On Thursday, Fortescue shares sank on a report by the Australian Financial Review that said it had asked its lenders to waive all its debt covenants for the next 12 months, citing unidentified sources.
In response, the company said it was in full compliance with all of its banking covenants, which are next due to be reviewed by December 31, and continues to have full access to all of its funding facilities.
"Fortescue is in the process of talking to its lenders about potential waivers in the event that covenants are put under pressure by extended volatility in the iron ore market," the company said in a statement released to the Australian stock exchange after the market closed.

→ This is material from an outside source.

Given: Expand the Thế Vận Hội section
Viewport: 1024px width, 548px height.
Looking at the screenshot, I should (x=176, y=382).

Fortescue is particularly exposed to the Chinese iron ore market because its sole product is the steelmaking material - the worst performing major mineral in the past year - and it sells the vast majority of its output to China.
The bottom line:
Since early September, it has shed 12 percent of its value on concerns that it will have to raise equity to shore up its funding, a move that its founder and one-third shareholder, Andrew "Twiggy" Forrest, has resisted.
"This is a big deal because Fortescue is in a position where in order to actually invest more for the business and to grow the business they actually need to raise capital," said Damien Boey, equity strategist at Credit Suisse.

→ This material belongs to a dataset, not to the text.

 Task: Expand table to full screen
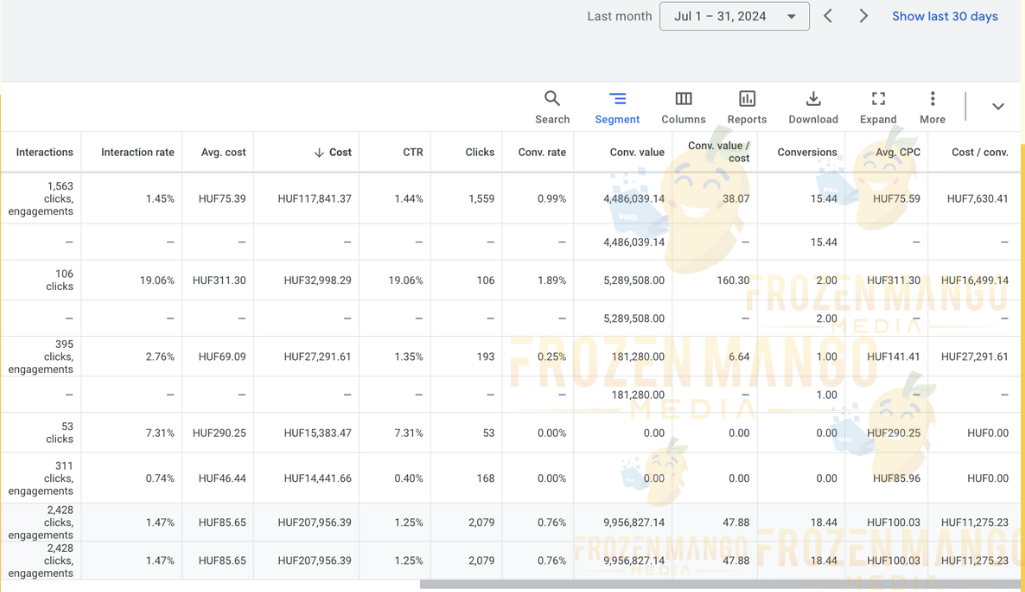click(878, 99)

"But the thing is Andrew Forrest doesn't want to dilute himself by raising equity capital. He's kind of been hoping that commodity prices might rise so that maybe his profits would grow and that he wouldn't have to worry about it. But that hasn't happened."
Were Fortescue to obtain covenant waivers it would ease the pressure on its debt rating outlook, said Standard & Poor's analytical manager Suzanne Smith, but the company remains vulnerable as long as iron ore prices stay below $110.

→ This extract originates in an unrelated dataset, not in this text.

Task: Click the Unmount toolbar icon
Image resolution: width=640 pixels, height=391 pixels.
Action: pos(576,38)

"It's not only about covenant pressure. They're so exposed to the level of iron ore prices. That's also important," she said.
Naturally, the question remains - why should the stock market worry about anything: dont the central planners have everything under control? Turns out, no. And in fact, not even Bernanke could help here, as printing of more Iron Ore is precisely what the doctor did not order in a world rife with capital misallocation courtesy of free money, and in which oversupply is the primary culprit to serial defaults when suddenly the overdemand curtain is pulled back and it is all revealed to be a sham perpetuated by none other than the ZIRP/NIRP money spewing forth from the central printers.